■ Task requirements ■
Nothing outside the stretch is wanted. Repeat exactly the lines of the listing below from the one that contains "Instruction: Click the word" through the one that contains "Given: Click into the URL input field", both ends included.

[[ The data, beginning ]]

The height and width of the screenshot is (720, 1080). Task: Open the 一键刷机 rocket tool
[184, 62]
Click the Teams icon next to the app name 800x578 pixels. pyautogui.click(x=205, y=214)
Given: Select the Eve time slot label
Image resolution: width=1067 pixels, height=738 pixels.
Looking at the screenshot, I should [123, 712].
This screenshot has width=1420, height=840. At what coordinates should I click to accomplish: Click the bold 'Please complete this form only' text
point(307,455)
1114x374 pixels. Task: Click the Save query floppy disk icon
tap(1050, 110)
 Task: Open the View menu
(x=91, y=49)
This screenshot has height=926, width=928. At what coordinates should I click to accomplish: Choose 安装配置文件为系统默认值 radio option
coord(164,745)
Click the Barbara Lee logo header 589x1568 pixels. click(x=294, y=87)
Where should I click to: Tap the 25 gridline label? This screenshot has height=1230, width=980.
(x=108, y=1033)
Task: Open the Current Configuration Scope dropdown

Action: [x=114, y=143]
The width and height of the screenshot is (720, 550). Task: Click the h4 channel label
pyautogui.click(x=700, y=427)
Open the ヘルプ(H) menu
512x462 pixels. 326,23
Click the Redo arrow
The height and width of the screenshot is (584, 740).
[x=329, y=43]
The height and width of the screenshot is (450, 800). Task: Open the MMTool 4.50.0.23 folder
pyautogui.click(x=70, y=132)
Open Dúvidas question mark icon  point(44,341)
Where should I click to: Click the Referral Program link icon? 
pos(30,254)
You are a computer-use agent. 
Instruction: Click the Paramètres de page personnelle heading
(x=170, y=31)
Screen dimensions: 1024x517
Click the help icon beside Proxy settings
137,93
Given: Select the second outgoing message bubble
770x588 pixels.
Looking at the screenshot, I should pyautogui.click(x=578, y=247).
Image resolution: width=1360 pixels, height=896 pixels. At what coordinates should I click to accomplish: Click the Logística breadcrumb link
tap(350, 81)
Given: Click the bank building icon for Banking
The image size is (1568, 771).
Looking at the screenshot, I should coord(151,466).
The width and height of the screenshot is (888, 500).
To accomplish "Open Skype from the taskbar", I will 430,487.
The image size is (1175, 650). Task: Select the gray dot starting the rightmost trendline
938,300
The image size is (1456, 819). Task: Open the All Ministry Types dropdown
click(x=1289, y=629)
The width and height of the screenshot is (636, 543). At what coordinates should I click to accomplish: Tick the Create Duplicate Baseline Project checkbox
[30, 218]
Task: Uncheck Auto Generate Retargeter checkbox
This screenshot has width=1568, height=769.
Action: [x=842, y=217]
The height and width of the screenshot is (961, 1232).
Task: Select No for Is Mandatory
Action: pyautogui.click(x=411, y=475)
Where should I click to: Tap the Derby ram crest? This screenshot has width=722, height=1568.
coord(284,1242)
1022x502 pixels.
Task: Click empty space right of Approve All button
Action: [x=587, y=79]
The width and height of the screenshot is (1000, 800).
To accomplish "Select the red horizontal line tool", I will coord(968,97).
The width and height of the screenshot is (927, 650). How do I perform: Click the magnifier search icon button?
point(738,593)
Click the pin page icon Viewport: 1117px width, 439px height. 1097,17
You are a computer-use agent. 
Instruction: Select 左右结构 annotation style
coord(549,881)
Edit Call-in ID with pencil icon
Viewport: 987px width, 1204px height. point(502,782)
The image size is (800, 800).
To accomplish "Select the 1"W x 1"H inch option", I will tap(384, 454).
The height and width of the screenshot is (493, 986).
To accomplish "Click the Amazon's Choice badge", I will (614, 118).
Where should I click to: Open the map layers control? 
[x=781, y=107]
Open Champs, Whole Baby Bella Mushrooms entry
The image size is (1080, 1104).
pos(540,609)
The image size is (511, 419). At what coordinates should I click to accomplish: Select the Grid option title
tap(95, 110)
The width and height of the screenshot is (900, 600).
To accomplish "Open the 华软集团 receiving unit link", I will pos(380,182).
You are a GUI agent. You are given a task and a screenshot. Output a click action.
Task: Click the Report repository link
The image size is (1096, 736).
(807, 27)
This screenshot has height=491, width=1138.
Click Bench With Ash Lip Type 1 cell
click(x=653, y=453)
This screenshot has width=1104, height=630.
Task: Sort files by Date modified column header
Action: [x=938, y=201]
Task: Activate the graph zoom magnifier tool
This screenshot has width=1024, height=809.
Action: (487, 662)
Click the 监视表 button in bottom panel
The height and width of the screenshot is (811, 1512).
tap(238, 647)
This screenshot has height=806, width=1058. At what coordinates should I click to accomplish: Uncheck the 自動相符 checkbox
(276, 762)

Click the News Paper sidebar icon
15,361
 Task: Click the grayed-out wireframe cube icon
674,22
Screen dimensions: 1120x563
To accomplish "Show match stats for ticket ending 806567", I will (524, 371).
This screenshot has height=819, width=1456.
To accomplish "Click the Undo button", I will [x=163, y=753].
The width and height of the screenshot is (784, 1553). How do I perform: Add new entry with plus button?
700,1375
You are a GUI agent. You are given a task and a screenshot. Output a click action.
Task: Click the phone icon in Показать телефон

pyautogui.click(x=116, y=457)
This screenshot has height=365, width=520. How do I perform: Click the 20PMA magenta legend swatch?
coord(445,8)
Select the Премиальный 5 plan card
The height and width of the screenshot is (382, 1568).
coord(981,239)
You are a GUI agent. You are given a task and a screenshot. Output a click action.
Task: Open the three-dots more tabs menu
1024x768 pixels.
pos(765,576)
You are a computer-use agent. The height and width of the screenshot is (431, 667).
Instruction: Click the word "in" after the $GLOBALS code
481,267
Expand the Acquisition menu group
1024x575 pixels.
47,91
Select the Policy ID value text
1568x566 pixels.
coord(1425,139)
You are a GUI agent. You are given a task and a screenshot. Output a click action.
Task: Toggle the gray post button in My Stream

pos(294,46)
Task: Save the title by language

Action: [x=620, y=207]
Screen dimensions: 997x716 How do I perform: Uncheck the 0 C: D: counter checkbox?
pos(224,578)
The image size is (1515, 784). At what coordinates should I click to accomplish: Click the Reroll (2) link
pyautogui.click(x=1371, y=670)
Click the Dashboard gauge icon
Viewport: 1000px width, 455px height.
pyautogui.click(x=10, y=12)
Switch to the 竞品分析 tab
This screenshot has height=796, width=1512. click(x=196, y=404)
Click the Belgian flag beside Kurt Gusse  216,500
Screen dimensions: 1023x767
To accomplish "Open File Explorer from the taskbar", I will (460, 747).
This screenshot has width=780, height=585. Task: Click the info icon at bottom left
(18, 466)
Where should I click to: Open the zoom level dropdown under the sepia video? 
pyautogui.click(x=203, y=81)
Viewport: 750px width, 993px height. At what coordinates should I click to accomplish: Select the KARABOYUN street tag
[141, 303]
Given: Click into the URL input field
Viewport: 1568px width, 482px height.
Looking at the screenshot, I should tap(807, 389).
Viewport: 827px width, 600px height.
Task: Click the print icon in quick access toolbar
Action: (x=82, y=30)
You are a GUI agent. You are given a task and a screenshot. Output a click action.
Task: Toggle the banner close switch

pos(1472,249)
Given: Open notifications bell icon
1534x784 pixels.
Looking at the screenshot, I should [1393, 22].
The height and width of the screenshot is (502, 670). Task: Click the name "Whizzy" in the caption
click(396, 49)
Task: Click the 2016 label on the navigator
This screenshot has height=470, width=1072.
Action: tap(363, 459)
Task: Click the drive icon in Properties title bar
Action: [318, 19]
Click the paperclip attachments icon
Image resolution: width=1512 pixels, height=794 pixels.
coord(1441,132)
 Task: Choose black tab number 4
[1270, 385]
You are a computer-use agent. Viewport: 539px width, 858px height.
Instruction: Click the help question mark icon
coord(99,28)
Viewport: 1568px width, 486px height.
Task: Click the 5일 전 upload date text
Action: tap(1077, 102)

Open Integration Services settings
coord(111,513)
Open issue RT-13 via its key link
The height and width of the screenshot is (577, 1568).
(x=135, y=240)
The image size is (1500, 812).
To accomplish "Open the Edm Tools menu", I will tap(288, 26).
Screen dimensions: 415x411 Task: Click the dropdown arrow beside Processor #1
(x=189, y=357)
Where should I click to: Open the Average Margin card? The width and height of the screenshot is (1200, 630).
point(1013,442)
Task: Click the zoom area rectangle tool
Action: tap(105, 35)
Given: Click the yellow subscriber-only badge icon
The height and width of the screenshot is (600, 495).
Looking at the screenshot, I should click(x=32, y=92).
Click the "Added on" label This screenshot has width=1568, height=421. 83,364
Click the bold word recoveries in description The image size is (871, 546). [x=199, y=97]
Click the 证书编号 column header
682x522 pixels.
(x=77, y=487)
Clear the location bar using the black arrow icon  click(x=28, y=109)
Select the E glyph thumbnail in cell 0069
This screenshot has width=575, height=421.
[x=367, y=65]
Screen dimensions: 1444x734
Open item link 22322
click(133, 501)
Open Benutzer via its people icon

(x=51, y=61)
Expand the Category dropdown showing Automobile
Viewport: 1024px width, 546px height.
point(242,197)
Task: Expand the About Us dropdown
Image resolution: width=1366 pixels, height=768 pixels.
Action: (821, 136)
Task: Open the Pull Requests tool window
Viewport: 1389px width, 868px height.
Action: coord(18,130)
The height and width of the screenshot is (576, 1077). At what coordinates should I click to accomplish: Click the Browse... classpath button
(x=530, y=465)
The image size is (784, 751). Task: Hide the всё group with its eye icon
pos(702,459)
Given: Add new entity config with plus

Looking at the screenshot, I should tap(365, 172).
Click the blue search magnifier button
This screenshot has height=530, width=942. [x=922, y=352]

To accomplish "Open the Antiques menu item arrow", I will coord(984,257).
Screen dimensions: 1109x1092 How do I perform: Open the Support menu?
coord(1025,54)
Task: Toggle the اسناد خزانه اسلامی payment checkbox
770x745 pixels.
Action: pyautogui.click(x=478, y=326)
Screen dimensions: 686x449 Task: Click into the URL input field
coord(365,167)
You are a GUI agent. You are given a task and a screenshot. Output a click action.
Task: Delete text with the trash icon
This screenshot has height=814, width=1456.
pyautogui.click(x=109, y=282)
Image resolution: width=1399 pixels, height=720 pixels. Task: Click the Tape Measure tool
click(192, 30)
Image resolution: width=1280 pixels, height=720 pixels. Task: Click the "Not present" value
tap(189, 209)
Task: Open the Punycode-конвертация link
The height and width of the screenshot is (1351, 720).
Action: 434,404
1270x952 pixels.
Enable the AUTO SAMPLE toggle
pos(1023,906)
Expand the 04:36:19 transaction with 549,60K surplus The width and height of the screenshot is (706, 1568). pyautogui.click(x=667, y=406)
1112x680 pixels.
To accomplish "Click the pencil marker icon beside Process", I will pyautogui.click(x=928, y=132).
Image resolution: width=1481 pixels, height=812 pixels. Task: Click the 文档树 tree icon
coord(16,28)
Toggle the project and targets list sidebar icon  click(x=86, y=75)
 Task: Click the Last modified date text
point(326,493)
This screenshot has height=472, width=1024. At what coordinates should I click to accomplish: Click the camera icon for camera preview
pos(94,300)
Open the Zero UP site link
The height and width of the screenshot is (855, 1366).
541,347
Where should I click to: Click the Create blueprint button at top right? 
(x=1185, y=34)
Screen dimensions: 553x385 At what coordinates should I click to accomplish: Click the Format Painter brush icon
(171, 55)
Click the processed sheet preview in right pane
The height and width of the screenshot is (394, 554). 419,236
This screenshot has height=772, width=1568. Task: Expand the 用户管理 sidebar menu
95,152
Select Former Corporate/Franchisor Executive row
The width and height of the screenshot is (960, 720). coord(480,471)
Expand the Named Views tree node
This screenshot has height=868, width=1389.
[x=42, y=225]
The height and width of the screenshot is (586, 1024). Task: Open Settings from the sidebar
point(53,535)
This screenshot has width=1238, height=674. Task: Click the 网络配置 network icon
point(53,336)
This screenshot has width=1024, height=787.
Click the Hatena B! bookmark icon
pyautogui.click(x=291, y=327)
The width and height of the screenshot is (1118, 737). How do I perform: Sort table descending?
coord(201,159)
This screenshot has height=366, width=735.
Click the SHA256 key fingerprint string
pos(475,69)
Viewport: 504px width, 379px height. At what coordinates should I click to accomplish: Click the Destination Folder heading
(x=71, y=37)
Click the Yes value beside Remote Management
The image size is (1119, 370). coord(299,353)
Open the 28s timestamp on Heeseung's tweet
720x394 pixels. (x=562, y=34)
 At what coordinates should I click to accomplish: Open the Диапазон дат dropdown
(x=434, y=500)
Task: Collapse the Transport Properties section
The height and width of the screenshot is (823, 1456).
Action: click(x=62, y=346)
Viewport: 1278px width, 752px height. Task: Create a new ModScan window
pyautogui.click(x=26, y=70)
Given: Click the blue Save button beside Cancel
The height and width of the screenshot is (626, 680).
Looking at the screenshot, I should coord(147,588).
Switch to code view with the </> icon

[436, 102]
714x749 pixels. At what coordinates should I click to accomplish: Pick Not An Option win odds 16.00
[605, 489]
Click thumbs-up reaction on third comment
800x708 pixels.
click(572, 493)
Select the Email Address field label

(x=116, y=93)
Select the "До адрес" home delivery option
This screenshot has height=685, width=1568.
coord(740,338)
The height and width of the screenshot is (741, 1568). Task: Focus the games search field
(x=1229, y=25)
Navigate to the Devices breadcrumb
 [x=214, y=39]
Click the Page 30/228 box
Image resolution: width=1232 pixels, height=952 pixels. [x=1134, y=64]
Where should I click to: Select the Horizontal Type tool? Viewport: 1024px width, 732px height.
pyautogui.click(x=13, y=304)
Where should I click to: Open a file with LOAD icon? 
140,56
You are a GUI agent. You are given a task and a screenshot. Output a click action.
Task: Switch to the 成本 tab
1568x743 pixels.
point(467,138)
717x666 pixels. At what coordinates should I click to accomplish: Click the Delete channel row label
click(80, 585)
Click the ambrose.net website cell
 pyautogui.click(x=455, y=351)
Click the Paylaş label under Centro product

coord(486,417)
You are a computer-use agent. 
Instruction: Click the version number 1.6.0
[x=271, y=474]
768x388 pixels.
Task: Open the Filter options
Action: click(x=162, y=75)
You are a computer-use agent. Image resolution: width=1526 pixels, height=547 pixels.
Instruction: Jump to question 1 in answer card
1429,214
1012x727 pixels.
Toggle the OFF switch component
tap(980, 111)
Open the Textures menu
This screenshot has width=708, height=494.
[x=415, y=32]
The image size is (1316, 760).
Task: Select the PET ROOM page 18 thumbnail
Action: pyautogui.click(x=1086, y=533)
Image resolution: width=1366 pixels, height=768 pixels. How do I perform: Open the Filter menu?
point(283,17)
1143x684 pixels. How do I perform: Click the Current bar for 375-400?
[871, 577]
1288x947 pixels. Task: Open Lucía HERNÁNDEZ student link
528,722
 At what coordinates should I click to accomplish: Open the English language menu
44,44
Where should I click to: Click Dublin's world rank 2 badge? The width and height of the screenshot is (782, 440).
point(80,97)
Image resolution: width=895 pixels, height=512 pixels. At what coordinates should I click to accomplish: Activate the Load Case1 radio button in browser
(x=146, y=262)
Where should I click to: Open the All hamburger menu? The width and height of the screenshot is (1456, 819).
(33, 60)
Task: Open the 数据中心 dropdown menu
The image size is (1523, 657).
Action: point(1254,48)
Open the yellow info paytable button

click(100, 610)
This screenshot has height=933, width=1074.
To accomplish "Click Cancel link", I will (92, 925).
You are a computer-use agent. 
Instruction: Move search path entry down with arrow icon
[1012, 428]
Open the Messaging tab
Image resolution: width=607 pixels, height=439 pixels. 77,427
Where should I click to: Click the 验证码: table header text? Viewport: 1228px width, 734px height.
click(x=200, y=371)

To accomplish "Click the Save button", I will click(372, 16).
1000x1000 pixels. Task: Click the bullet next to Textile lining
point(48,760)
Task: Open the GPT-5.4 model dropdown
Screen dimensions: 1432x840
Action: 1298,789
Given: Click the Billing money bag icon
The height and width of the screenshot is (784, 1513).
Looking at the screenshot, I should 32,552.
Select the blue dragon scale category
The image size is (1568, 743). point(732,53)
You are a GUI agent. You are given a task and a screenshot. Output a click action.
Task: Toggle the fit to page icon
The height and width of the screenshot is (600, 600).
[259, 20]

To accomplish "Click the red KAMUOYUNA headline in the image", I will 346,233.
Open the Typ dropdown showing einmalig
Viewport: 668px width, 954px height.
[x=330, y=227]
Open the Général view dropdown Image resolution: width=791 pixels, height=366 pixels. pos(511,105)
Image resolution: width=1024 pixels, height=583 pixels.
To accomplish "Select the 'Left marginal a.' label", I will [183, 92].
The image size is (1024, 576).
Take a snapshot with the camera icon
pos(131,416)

[[ The data, end ]]

■ Written response ■
Instruction: Click the word "in" after the $GLOBALS code
481,267
Expand the Acquisition menu group
1024x575 pixels.
47,91
Select the Policy ID value text
1568x566 pixels.
coord(1425,139)
You are a GUI agent. You are given a task and a screenshot. Output a click action.
Task: Toggle the gray post button in My Stream

pos(294,46)
Task: Save the title by language

Action: [x=620, y=207]
Screen dimensions: 997x716 How do I perform: Uncheck the 0 C: D: counter checkbox?
pos(224,578)
The image size is (1515, 784). At what coordinates should I click to accomplish: Click the Reroll (2) link
pyautogui.click(x=1371, y=670)
Click the Dashboard gauge icon
Viewport: 1000px width, 455px height.
pyautogui.click(x=10, y=12)
Switch to the 竞品分析 tab
This screenshot has height=796, width=1512. click(x=196, y=404)
Click the Belgian flag beside Kurt Gusse  216,500
Screen dimensions: 1023x767
To accomplish "Open File Explorer from the taskbar", I will (460, 747).
This screenshot has width=780, height=585. Task: Click the info icon at bottom left
(18, 466)
Where should I click to: Open the zoom level dropdown under the sepia video? 
pyautogui.click(x=203, y=81)
Viewport: 750px width, 993px height. At what coordinates should I click to accomplish: Select the KARABOYUN street tag
[141, 303]
Given: Click into the URL input field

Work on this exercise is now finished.